The fifth biennial conference of the Brussels Institute for Journalism Studies (BIJU) and the Department of Applied Linguistics of Vrije Universiteit Brussel (VUB) in Belgium on 12-13 December 2024 brought together over 60 researchers from Europe, America, Asia and Africa, to discuss the topics of “Look Who’s Talking: Voices and Sources in the News.” (Details of the conference concept here https://www.vub.be/en/event/voices-and-sources-in-news)
According to the conference organizers, “voice” can be understood, “in a political and a moral sense, as the articulation of an embodied social orientation, point of view or perspective, essentially tied to a particular positionality,” which is also related to larger issues of human rights or social values, fundamental to the ideas of democratic deliberation. At the same time, one needs to acknowledge that certain discourses are marginalized, underrepresented, suppressed, or social actors are otherwise “silenced” or “voiceless.” Journalism can empower these actors to talk back, counter hegemonic discourses, and reverse traditional source hierarchies.
From a journalism studies perspective, studying news and public affairs discourses makes us aware of the sources cited in the text. There is a history of journalistic practices privileging elite sources and using textual patterns of normalizing and legitimizing their perspectives as universal. This is why the study of quoting techniques and attribution of information is helpful in mapping which voices are present in the news and how they are represented. Narrative tenses, verb choice and register also play a significant role, for example to examine how journalists deal with argumentation, evidentiality or hate speech.
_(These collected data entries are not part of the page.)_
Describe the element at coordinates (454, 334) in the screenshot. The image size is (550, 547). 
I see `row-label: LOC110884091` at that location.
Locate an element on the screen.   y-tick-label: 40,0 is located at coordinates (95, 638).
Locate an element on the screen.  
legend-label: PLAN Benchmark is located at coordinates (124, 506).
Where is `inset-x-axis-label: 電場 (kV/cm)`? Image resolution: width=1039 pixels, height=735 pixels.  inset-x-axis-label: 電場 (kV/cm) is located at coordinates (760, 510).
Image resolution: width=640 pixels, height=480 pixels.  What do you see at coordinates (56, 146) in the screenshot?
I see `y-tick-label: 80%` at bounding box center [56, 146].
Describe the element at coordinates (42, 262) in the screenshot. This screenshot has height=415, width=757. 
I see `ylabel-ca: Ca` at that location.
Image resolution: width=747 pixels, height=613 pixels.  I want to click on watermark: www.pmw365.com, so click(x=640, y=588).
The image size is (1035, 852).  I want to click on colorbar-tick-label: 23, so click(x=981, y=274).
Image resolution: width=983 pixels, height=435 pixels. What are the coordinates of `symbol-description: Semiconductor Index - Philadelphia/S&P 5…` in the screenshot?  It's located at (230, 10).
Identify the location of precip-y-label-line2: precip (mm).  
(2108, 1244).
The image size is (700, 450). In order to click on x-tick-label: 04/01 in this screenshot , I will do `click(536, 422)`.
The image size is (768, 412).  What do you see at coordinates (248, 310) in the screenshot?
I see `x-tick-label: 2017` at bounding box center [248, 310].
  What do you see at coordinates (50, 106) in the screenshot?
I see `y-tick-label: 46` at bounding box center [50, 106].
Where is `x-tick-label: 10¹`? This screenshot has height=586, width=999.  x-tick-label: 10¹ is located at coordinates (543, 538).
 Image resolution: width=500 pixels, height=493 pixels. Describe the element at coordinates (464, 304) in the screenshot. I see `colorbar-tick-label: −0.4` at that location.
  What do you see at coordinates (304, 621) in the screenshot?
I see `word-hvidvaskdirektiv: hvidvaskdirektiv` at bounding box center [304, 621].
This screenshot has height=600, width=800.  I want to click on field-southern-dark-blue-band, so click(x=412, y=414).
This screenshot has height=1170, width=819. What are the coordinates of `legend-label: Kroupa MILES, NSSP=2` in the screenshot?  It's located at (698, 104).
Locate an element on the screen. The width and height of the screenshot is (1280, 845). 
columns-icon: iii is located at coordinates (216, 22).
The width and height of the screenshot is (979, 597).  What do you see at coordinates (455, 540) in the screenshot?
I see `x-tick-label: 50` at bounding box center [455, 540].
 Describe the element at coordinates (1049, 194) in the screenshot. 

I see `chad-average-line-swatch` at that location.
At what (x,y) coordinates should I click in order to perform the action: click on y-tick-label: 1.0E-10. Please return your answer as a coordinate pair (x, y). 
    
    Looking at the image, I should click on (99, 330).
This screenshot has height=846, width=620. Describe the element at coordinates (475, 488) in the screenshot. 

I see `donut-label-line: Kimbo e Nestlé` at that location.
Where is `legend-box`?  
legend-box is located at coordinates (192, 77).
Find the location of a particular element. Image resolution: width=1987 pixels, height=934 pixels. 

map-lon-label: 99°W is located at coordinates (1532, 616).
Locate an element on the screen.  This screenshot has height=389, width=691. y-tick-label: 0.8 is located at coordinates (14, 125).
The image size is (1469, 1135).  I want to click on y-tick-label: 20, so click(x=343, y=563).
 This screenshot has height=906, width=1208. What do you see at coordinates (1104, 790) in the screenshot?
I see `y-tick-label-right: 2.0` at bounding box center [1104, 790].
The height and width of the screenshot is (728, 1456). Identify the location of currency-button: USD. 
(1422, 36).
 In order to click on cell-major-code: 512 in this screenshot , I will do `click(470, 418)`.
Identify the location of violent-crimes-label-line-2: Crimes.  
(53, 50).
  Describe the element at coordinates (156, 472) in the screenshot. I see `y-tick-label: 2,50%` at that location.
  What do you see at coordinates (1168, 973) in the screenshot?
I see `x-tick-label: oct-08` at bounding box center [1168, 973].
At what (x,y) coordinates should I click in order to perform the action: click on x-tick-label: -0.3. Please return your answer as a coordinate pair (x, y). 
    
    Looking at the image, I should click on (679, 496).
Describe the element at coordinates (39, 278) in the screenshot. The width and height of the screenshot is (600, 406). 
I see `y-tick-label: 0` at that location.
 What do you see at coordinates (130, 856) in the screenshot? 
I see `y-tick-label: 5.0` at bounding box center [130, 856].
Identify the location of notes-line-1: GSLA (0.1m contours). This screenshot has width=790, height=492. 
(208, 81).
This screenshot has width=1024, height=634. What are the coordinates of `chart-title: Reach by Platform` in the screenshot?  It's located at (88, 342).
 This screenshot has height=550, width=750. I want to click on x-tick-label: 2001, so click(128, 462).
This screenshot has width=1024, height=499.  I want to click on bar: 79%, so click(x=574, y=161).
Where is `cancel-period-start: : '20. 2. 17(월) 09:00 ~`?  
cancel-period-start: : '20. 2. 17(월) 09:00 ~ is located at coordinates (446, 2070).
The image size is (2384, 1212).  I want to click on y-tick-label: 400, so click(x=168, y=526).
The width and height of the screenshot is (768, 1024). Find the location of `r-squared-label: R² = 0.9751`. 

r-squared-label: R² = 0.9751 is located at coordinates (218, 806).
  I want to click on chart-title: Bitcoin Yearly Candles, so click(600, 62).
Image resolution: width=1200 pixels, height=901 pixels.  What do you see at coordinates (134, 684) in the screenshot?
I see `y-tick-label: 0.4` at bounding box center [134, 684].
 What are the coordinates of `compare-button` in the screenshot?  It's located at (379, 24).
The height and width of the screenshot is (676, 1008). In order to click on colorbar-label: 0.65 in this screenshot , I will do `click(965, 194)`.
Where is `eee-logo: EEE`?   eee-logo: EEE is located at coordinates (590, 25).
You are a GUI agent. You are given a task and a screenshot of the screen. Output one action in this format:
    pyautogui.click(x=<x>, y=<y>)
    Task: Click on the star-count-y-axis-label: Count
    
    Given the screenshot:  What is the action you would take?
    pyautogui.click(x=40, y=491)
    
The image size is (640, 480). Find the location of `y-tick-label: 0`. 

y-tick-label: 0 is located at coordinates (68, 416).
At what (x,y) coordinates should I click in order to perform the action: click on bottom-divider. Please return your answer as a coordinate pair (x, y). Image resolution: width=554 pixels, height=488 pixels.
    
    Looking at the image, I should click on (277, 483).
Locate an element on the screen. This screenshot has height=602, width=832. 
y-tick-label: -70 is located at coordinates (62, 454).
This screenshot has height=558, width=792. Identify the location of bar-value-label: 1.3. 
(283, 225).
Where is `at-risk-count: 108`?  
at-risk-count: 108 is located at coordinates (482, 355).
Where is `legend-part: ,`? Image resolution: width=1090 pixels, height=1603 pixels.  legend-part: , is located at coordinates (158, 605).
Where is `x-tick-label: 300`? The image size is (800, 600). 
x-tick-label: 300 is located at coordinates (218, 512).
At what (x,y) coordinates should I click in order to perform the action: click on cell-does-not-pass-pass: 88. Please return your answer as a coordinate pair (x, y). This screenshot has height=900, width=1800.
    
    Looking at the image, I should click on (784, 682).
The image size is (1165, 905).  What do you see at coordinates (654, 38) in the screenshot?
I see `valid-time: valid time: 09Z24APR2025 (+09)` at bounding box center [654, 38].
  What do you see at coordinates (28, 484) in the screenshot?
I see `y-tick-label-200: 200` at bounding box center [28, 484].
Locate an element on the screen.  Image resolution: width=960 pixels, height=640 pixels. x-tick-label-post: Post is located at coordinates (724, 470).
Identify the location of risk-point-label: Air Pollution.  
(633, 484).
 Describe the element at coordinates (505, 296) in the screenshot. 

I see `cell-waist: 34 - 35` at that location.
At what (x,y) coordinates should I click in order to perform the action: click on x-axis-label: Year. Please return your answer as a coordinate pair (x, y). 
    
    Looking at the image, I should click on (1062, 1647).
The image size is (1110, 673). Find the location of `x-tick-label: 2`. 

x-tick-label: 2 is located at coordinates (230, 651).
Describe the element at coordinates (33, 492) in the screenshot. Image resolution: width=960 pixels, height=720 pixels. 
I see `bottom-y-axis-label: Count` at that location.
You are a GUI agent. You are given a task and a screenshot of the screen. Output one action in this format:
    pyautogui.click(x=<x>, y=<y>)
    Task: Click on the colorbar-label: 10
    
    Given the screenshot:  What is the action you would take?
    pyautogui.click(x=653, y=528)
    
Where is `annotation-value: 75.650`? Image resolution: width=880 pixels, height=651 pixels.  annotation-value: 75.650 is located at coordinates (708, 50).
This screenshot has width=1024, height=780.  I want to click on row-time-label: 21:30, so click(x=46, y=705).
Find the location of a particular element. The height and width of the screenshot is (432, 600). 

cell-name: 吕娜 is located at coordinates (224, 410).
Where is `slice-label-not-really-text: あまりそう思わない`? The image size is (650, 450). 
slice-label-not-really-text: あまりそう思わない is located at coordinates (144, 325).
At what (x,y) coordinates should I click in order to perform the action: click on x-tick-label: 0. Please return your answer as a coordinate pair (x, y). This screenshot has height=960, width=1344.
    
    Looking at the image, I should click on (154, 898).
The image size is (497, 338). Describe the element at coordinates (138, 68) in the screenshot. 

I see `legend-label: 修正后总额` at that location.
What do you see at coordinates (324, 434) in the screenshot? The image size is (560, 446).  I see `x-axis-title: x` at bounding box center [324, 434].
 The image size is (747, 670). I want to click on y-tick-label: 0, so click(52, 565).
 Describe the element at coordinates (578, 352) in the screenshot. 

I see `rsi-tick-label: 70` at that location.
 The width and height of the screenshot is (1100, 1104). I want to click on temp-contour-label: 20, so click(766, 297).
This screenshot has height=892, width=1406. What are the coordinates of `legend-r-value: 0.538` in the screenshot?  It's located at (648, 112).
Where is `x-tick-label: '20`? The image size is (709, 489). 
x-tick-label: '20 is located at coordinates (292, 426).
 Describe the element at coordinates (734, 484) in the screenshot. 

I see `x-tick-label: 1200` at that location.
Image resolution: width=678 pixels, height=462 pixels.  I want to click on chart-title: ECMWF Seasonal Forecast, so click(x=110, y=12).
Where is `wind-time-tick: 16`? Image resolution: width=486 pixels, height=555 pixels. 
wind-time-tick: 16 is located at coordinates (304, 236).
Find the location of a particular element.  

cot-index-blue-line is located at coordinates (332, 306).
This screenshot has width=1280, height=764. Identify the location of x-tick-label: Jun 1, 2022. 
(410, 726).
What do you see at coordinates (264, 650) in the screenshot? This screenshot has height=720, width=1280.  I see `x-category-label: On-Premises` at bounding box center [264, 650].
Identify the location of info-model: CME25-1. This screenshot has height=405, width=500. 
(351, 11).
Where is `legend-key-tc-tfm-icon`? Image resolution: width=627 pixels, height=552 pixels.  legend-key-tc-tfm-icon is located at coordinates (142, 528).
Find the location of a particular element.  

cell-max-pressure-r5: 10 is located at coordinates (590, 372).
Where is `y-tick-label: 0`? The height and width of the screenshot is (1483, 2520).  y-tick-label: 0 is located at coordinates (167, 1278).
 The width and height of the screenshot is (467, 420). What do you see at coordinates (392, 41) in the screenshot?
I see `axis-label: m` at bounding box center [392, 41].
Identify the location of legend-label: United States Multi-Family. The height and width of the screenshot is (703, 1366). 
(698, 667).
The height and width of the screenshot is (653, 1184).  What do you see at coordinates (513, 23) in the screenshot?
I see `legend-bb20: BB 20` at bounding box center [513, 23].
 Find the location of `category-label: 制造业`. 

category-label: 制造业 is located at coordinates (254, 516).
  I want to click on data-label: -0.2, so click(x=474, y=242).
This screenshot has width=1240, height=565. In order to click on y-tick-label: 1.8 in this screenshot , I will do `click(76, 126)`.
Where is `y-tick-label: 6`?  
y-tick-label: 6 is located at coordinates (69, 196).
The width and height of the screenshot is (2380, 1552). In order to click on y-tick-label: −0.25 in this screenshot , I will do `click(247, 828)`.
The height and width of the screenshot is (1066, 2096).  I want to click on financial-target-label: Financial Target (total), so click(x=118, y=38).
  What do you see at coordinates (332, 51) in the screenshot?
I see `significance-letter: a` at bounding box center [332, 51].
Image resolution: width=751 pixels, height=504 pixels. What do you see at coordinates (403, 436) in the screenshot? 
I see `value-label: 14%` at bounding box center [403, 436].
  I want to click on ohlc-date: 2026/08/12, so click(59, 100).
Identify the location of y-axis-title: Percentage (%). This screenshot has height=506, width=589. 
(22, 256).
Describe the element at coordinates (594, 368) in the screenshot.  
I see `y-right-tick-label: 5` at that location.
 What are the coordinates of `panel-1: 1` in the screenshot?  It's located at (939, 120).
The conference was organized around three keynote lectures and twelve sessions. Patricia Moy (Washington University, US) delivered an opening talk on “Cutting through the clamor: Revisiting voices in today’s political landscape.” The linguistic perspective on voice was highlighted by Lieven Vandelanotte (Université de Namur, Belgium) with “Fake quotes, fake news? Reappraising forms and functions of speech and thought representation.” Meanwhile, Laura Postma, a former foreign correspondent and doctoral candidate at Leiden University, shared her experience in “Becoming the Face of the Conflict: The Role of Foreign Correspondents in Covering the 2023/2024 Israel-Gaza War.”
The sessions were organized to bring researchers who study similar issues together. They were devoted to the voices of the communities and the cultural others, translation aspects of voicing/sourcing in the news, diversity, authority and conflict reporting, journalistic epistemologies, environmental journalism, ideologies and biases, as well as alternative or expert voices, including digital news and disinformation.
CORECON project was represented at the conference by Katarzyna Molek-Kozakowska, who shared her pilot analysis of Twitter/X posts (and comments to them) from the Polish-language corpus compiled within CORECON. Her presentation, entitled “From silence to salience” Voices behind polarized deliberation on the Ukraine war in Poland’s social media,” introduced the project and the background theory and previous research that informs it, particularly when related to issues of (non) deliberation and antisystemic (counter) publics identified in the Polish blogosphere. She presented the results of an analysis of two prominent X accounts: @WarNewsPL and @LukaszBok in an attempt to map the sources referred to in the first and second year of the war, the national and ideological positions of these sources, the content of the posts and the ratio of voices that represent Russian Ukrainian or other parties. Due to an analysis of comments to top posts by @LukaszBok in a fairly tumultuous month of March 2024 (Sweden joining NATO, munitions deals, Russian elections, a terrorist attack on a Moscow theatre), it turned out that anti-war, anti-NATO, anti-Ukrainian and anti-governmental comments were on the rise, perhaps as a result of disinformation campaigns.